List every statistical software package named in the Statalist post on slow repeated-measures ANOVA below.

• Excerpt provided:
"""

Stata The Stata listserver
[Date Prev][Date Next][Thread Prev][Thread Next][Date index][Thread index]

re: Re: st: Extremely poor performance in repeated ANOVA


From   David Airey <david.airey@vanderbilt.edu>
To   statalist@hsphsun2.harvard.edu
Subject   re: Re: st: Extremely poor performance in repeated ANOVA
Date   Wed, 4 Feb 2004 10:14:11 -0600

Michael Ingre replied:

Ken Higbee <khigbee@stata.com>:

> I created a dataset based on the information you provided. I ran
> your -anova- on my 2.4 GHz computer running Linux. It finished
> in just under a minute. I do not know what SPSS and StatView are
> doing and so cannot fully explain the differences in timing.

I need to correct my timing a bit. My PowerBook (apparently) did not feel
very well yesterday. I have run it three times this morning in 3 minutes
29-32 seconds on an iMac G4 800Mhz. That's still however, a 100 times slower
than SPSS.
On my computer, a 1.25 GHz Powerbook, the timing for this problem with Michael Ingre's data set was:

r; t=119.92 9:02:08

Most of this was due to the epsilon correction calculations. The uncorrected ANOVA table was completed in less than 30 seconds (probably ~ 20 s).

Data Desk 6.2 calculated the ANOVA table (using GLM) less than 3 seconds:

Design:

Source F/R max df EMS F-Denom
Const - 1 sbt+Const sbt
sbt R 16 sbt Error
day F 2 sbt*day+day sbt*day
sbt*day M 32 sbt*day Error
tim F 19 sbt*tim+tim sbt*tim
sbt*tim M 304 sbt*tim Error
day*tim F 38 day*tim Error
Error R 608
Total 1019

ANOVA:

Source df SS MS F P
Const 1 17708.3 17708.3 209.28 0.0001
sbt 16 1353.83 84.6146 69.225 0.0001
day 2 80.6608 40.3304 5.1077 0.0119
sbt*day 32 252.673 7.89602 6.4599 0.0001
tim 19 113.157 5.95562 2.5548 0.0005
sbt*tim 304 708.676 2.33117 1.9072 0.0001
day*tim 38 53.4961 1.40779 1.1517 0.2487
Error 608 743.171 1.22232
Total 1019 3305.67

There is not a requirement for the data to be balanced using Data Desk for univariate repeated measures ANOVA; a subject is not completely dropped because one repeated observation was missing. On the other hand, Data Desk offers no corrections. Data Desk can calculate repeated measures design using MANOVA, but only in a limited way, unlike Stata. Data Desk could not, for example, compute a Ingre's problem using MANOVA, according to the manual. Stata can.



> When everything is balanced there may be faster ways of getting
> to the same answer. But, Stata's -anova-, using the sweep
> operator, is able to handle designs that are not balanced
> (including having missing cells) and that may have other
> collinearities (from continuous variables included in the model).
> In those cases, the faster ways of getting to the answer may not
> hold.

"""

[Extracted records]
"""

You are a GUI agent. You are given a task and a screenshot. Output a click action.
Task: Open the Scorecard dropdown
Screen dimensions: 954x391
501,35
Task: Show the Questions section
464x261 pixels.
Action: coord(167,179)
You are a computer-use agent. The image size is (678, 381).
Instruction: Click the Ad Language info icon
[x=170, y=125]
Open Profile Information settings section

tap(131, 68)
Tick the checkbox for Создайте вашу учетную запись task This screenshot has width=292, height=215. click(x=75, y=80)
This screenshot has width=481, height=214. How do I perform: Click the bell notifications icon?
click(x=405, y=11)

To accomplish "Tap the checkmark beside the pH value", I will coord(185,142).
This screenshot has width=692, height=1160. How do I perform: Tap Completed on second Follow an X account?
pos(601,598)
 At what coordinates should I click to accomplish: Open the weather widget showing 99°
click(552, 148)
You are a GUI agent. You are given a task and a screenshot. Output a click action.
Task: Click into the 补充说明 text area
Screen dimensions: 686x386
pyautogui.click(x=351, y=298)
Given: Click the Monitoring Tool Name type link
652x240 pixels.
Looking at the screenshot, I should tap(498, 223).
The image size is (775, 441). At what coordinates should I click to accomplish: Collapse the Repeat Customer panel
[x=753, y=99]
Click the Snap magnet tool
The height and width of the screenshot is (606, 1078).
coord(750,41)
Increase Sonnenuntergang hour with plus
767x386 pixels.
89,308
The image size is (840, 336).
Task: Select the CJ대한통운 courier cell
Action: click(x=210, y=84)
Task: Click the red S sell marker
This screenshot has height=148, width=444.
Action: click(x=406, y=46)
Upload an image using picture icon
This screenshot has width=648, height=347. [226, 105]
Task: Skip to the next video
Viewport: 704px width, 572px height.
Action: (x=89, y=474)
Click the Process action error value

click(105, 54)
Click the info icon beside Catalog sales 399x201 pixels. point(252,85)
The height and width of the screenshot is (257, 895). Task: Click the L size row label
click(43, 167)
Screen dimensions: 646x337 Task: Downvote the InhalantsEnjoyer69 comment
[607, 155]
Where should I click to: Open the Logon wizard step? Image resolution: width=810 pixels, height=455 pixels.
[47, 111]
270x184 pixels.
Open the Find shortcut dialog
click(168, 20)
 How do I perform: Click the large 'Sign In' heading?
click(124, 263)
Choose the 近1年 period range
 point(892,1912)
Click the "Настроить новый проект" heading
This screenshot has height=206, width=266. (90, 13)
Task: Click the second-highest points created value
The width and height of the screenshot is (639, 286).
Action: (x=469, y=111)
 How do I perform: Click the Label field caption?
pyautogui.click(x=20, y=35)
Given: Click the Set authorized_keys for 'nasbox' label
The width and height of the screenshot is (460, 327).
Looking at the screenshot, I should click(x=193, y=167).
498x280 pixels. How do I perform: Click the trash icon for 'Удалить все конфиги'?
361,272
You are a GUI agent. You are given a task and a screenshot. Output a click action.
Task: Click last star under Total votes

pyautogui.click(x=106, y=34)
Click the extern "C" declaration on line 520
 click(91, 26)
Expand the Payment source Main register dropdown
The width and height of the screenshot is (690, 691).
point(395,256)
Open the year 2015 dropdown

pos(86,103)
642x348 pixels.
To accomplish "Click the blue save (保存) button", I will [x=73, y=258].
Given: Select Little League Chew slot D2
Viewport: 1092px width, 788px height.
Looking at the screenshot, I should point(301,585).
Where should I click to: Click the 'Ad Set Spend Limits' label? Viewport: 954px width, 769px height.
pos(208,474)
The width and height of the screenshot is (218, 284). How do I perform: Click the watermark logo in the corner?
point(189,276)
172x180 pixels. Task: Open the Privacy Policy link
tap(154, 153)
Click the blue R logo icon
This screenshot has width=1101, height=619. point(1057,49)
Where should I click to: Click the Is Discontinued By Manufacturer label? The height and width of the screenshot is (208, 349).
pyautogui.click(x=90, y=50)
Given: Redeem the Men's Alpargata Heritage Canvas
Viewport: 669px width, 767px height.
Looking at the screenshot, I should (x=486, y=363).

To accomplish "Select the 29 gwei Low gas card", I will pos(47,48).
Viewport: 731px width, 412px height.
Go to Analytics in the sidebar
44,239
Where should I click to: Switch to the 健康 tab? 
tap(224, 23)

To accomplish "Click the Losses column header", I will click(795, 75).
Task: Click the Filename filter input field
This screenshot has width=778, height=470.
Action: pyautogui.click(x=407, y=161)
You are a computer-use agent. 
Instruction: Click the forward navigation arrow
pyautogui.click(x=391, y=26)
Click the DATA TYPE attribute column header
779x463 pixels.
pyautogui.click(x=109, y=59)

"""

• Answer section: Stata, SPSS, StatView, Data Desk